Der Friedrichstadt-Palast macht sich bereit für die neue Show. Im Juli war „The Wyld“ nach 478 Vorstellungen mit lauter Rekorden zu Ende gegangen. Noch keine Inszenierung zuvor hatte so viele zahlende Besucher, eine Dreiviertelmillion, die Auslastung des Hauses über die Spielzeit von zwei Jahren lag bei 83 Prozent. Während der Theaterferien für die Tänzer wurde die Bühne für die neue Show umgebaut. Roland Welke, langjähriger Kreativdirektor des Hauses und jetzt freischaffend, hat sie konzipiert.
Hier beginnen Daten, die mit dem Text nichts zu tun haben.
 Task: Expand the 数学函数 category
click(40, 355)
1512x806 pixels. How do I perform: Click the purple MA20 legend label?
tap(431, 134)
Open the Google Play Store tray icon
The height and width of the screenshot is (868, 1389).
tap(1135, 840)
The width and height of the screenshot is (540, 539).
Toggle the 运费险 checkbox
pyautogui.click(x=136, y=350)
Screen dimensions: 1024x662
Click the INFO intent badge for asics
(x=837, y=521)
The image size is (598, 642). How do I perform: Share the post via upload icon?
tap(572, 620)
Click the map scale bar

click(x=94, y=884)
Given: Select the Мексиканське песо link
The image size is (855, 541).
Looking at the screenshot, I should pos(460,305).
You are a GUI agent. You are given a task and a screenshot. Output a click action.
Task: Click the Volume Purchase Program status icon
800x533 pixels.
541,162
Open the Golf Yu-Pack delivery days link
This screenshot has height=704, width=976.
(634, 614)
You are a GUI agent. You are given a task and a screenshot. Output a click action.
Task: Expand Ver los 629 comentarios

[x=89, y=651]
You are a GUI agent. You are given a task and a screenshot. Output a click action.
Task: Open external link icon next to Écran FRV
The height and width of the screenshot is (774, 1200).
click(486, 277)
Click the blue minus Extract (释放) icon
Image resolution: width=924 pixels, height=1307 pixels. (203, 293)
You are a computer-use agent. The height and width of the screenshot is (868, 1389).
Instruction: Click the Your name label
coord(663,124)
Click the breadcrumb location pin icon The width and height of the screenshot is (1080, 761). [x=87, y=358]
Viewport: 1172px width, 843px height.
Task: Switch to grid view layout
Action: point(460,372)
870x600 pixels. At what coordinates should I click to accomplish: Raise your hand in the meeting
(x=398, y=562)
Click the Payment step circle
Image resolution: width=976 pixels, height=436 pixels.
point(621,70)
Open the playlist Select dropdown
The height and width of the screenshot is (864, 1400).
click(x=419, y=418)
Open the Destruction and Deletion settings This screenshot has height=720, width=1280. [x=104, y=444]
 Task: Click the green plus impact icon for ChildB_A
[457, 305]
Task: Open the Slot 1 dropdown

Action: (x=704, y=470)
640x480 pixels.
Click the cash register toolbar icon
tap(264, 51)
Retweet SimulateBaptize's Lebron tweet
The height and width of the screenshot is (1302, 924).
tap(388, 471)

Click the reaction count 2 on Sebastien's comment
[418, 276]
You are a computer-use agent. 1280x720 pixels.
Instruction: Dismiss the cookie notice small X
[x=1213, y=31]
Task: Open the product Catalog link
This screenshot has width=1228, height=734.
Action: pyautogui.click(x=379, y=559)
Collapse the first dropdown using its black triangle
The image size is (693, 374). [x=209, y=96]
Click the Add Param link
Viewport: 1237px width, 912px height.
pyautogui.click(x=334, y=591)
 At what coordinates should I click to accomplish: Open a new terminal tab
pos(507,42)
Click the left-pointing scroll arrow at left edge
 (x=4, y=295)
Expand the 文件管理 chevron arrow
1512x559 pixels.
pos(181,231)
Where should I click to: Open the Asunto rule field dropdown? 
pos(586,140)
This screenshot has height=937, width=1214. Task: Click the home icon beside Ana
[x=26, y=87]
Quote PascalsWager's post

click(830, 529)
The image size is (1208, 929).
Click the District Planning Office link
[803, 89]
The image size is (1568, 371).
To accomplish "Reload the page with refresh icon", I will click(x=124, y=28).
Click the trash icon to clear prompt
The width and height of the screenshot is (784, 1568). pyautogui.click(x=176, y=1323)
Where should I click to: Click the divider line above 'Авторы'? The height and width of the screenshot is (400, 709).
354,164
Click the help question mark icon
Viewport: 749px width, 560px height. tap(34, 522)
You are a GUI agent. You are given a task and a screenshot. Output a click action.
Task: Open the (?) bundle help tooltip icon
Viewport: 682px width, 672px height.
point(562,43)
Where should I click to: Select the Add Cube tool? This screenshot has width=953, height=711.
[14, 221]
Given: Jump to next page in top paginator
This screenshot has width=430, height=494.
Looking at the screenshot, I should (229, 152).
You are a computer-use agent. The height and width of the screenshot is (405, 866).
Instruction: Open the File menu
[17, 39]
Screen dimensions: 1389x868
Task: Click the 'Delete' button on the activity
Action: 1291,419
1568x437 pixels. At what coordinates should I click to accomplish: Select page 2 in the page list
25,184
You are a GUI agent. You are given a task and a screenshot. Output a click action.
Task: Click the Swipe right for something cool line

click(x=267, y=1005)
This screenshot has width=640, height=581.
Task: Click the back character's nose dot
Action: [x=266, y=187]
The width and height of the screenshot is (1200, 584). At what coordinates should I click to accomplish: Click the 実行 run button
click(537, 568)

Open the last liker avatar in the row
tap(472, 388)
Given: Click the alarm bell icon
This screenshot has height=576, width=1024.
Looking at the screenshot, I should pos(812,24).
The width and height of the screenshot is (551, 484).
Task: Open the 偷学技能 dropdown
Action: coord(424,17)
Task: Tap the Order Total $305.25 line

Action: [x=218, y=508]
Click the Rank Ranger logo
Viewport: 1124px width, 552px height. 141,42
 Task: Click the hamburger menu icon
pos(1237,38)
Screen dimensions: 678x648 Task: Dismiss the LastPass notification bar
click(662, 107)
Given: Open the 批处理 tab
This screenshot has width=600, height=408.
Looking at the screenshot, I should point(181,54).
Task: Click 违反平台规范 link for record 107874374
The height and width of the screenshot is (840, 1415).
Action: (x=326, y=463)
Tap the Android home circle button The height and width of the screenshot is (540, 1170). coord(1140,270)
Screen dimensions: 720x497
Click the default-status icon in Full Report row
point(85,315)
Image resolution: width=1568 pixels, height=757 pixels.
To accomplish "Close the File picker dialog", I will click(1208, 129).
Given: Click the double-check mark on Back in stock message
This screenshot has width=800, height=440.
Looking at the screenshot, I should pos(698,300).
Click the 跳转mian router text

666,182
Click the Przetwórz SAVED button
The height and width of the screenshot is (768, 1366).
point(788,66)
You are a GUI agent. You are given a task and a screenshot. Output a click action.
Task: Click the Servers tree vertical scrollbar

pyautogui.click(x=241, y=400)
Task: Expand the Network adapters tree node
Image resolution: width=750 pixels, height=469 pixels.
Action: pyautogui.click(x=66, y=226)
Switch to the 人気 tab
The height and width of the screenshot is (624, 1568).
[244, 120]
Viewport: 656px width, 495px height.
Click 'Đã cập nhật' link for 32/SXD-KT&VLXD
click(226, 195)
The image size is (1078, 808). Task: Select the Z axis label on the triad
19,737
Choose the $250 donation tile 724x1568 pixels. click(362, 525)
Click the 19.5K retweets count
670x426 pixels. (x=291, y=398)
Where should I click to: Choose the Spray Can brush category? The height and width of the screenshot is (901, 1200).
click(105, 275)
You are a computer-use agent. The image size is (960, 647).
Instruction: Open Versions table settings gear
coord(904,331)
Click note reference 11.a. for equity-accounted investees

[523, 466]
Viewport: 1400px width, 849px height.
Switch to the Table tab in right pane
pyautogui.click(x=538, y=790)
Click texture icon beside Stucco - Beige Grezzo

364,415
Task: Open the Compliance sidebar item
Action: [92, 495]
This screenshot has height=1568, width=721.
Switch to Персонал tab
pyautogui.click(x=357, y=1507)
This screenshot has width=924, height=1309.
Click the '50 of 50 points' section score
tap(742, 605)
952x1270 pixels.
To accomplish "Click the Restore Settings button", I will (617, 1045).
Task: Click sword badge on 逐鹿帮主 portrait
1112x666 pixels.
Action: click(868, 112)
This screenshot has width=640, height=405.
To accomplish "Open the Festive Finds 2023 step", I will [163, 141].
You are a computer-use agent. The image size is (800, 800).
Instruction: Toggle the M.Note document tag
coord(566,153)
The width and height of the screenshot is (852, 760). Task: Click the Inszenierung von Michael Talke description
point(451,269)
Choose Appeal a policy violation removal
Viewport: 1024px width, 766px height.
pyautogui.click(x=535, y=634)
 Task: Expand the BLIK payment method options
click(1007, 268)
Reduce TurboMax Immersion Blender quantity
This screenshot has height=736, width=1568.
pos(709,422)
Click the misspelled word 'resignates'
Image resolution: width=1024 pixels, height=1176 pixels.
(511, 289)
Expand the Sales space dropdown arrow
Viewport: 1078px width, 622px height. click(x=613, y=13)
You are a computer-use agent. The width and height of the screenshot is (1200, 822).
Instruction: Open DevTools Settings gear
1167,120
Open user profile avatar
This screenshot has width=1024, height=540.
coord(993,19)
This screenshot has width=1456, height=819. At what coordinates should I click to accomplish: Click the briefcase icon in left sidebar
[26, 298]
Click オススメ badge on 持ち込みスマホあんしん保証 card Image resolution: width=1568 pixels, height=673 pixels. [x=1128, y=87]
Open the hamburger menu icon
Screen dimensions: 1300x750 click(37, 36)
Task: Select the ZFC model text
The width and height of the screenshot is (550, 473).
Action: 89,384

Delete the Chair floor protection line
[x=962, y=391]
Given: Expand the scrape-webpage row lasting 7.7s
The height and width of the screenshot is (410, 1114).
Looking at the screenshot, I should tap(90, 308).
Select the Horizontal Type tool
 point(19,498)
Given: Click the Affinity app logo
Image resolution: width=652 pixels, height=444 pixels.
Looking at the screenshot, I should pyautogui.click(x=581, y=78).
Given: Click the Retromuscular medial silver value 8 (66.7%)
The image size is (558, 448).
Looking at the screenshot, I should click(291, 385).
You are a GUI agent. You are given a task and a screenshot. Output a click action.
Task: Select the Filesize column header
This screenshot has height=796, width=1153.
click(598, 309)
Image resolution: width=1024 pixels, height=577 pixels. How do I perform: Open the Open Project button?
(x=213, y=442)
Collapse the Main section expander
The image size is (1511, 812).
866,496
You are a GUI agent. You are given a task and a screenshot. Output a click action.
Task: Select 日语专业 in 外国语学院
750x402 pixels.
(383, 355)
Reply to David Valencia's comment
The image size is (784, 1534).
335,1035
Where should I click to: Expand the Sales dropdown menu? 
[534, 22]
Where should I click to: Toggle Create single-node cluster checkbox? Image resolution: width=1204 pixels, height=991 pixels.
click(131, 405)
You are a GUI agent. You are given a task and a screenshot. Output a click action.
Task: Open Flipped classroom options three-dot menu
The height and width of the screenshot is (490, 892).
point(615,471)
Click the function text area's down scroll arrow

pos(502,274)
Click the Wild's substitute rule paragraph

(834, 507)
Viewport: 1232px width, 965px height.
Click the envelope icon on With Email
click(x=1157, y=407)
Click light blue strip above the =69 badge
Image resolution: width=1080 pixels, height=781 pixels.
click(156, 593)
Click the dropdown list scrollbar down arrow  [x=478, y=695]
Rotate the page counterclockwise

Herr Welke, Sie sind für Konzept und Regie der Show „The One“ verantwortlich. Wie erklären Sie Menschen, die noch nie im Friedrichstadt-Palast waren, Ihre Arbeit?

Ich bin wie ein Künstler, der eine Installation entwirft. Die Arbeit hat sehr viele Aspekte, weil ich die Show von Null entwickle bis zu dem Moment, da sie auf der Bühne steht. Die Franzosen sagen dazu createur, das ist ein sehr umfassender Begriff, für den das Deutsche keine Entsprechung hat.

Der Friedrichstadt-Palast hat gern große Namen mit auf dem Plakat. Bei „The Wyld“ führte der Designer Thierry Mugler zugleich Regie, Sie standen als Co-Regisseur im Programm. Nun entwirft Jean-Paul Gaultier die Kostüme. Wie läuft die Zusammenarbeit mit ihm?

Sehr angenehm: Er hat sich bei unserer ersten Begegnung zwei Stunden lang angehört, was ich vorhabe und ab und zu nachgefragt. Ich konnte auch schon ein paar Bilder mit meinen Inszenierungsideen zeigen, die ich mit einem Illustrator entwickelt hatte, ein erstes „look and feel“. Jean-Paul Gaultier hat sich wunderbar darauf eingestellt.

„Look and feel“ bedeutet: sieh und fühle. Geht man, wenn man eine Show entwickelt, ganz anders vor, als wenn man ein Theaterstück schreibt, weil man Gefühle einplanen muss?

Genau, das ist der Kern. Wir alle haben im Prinzip die gleichen theatralen Zeichen zur Verfügung. Deren Gewichtung sagt am Ende, in welchem Genre wir uns bewegen, um es einmal grob zu vereinfachen. Anders als bei einem Stück, wo es auf das Wort ankommt, erzeugen in der Show vor allem die Musik, die Choreografie und die Bühne die Emotion.

Oft wirken die Revuen wie eine Abfolge großer, auf Überwältigung zielender Nummern. In der Beschreibung zu „The One“ heißt es, ein junger Gast erlebt in einem verlassenen Revuetheater eine Party und vor seinem geistigen Auge entsteht der Glamour der alten Zeit. Er sucht nach dem einen Menschen, der ihm Halt gibt. Wird man diese Geschichte später noch erkennen?

Sie ist relativ einfach zu verstehen. Ich habe als Ausgangssituation einen Ort, dessen Rolle sich verändert hat. Der löst diesen Tagtraum aus. So etwas kennt man ja aus Berlin, das Berghain ist längst nicht mehr das Heizkraftwerk für die Karl-Marx-Allee, doch auch als Club hat es seine Geschichte behalten. Und dazu gibt es eine kleine Liebesgeschichte, deren Ausgang ich offen lasse. Je nachdem, wer wie guckt, denkt sich am Ende, jetzt hat er sie oder er hat sie nicht. Ich finde das sehr schön, dass wir in Europa auch solche Geschichten erzählen können. Es muss nicht immer das Hollywood-Happy- End sein.

Aber man wirbt für den Friedrichstadt-Palast als „Las Vegas in Berlin“.

Unterschätzen Sie den Zusatz „in Berlin“ nicht! Die Stärke des Palastes ist, dass wir nichts kopieren, sondern etwas sehr Eigenes machen.